Pelham is one of 13 academic leaders participating as mentors in the American Psychological Association/Institute of Education Sciences Postdoctoral Education Research Training program (APA/IES PERT). The program is made possible by a $2,070,573 grant to the APA's Education Directorate from the IES, part of the U.S. Department of Education.

APA/IES PERT is designed to increase scholarly research in the field of education through the application of psychological science to preK-12 education. It will address a critical need in the field, according to Grover J. Whitehurst, IES director.
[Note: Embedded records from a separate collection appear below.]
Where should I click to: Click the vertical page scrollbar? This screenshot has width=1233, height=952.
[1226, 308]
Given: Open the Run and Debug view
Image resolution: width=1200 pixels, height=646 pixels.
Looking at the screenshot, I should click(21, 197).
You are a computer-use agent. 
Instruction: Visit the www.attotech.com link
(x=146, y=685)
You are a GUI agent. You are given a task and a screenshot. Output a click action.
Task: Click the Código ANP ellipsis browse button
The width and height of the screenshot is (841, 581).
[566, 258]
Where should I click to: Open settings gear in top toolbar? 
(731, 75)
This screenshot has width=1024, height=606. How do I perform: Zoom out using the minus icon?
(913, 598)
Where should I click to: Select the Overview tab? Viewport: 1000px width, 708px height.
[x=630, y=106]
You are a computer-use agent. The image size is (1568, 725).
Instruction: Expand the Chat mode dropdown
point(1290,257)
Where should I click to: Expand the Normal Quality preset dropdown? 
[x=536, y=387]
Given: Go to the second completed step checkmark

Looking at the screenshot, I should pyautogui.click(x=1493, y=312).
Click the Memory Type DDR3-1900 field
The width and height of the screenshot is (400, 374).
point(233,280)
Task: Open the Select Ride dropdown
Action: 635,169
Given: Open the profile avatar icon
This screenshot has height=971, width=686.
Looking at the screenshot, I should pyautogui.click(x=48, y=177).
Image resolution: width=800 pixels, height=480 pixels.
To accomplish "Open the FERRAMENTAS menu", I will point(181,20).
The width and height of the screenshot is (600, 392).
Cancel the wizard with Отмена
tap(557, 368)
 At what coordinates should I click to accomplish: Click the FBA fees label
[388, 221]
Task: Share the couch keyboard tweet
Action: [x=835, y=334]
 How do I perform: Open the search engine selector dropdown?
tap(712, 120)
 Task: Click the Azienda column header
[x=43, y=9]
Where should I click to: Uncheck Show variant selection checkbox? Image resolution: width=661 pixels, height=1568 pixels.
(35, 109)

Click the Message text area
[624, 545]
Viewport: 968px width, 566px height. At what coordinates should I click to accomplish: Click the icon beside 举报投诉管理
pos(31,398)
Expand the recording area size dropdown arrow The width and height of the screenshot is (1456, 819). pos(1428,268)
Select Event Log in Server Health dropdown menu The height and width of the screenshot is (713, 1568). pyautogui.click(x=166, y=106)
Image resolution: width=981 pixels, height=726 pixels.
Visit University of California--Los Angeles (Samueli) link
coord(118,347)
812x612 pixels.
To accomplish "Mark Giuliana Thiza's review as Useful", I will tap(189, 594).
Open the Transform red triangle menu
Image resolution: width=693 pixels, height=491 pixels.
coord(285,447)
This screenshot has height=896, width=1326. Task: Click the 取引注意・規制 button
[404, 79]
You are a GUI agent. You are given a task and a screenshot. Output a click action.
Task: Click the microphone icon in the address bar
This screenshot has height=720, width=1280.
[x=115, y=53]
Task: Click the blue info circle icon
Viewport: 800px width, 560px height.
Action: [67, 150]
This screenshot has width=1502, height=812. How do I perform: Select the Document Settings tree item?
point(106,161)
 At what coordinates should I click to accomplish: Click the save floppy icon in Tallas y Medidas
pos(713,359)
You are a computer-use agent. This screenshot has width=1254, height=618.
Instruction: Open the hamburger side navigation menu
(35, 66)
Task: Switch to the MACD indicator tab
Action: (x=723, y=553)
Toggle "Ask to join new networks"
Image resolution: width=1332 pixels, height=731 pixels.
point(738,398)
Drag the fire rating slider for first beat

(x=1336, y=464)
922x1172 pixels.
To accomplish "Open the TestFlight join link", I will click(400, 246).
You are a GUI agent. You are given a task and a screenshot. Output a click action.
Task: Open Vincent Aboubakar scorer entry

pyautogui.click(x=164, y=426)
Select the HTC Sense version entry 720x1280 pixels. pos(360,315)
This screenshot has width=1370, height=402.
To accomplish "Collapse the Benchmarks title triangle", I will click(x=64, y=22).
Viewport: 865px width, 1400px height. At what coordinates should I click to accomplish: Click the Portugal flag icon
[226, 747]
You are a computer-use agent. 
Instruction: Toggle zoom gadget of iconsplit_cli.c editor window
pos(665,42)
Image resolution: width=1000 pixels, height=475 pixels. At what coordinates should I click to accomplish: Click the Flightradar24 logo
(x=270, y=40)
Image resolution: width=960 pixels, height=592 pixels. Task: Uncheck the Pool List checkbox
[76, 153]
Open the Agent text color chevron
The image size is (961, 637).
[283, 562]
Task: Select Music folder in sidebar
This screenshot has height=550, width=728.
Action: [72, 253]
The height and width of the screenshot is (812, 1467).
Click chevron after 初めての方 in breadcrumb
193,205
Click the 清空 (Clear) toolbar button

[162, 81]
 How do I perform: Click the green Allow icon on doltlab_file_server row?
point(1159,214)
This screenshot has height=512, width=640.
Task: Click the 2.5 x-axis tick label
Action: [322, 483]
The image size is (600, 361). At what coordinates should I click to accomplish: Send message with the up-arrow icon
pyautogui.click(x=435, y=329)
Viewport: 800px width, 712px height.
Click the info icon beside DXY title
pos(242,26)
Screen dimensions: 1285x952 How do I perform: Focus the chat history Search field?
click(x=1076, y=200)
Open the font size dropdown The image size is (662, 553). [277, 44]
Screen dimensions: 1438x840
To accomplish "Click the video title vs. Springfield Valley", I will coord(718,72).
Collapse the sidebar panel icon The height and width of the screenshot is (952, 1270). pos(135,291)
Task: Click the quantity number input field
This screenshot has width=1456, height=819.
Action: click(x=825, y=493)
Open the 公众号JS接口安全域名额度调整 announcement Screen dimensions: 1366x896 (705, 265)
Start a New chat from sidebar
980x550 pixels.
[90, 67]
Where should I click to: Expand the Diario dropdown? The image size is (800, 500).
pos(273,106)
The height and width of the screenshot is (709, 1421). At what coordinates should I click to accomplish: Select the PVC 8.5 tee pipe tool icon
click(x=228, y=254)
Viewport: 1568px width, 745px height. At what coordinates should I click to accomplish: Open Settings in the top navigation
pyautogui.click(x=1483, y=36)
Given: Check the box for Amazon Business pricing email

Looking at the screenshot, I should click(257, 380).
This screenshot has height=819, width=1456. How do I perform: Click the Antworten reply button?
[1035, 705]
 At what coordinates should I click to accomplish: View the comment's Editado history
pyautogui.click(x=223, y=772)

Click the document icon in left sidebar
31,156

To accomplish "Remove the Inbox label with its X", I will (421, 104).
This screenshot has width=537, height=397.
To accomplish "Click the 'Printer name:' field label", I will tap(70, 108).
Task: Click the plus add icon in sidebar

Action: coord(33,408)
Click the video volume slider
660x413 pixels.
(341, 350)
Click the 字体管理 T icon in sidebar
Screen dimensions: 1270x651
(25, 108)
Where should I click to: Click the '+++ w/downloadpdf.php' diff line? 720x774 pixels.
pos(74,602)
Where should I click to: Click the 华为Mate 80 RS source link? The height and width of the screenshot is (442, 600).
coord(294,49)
"We need to foster a new generation of education researchers who are well-trained and capable of conducting scientifically rigorous and educationally relevant studies," Whitehurst says. "Supporting these mentor/fellow pairings is an important step in growing our professional field."

Unlike other programs in the field that offer fellowships directly to students or institutional grants to universities, the PERT program independently solicits applications from mentors and students, and employs a matching process that is overseen by an independent advisory board.

In addition to being engaged in research training, all fellows will participate in a series of joint activities focused on translating research into practice, learning about large-scale research, understanding the education-policy arena, building a community of APA/IES scholars and developing interest in education sciences throughout the graduate-education pipeline in psychology.

A UB faculty member since 1996, Pelham is one of the leading researchers in attention deficit-hyperactivity disorder (ADHD) in the U.S.

In addition to directing UB's ADHD program, he conducts a highly successful behavior-modification summer program at the university for children with ADHD, which has been named by the APA as a Model Program in Service Delivery in Child and Family in Mental Health.

Over the years, Pelham has studied many aspects of ADHD, including the nature of cognitive deficit; peer relationships; diagnosis; pharmacological, psychosocial and combined treatments; motivation and persistence; family factors, such as parental alcohol problems; service delivery, and outcome.

He is a principal investigator on the National Institute of Mental Health Multi-site Treatment Study for ADHD, a clinical trial investigating effective treatments for ADHD, and currently holds 10 other grants from NIMH, National Institute on Drug Abuse, National Institute on Alcohol Abuse and Alcoholism, National Institute of Neurological Disorders and Stroke, and several pharmaceutical companies.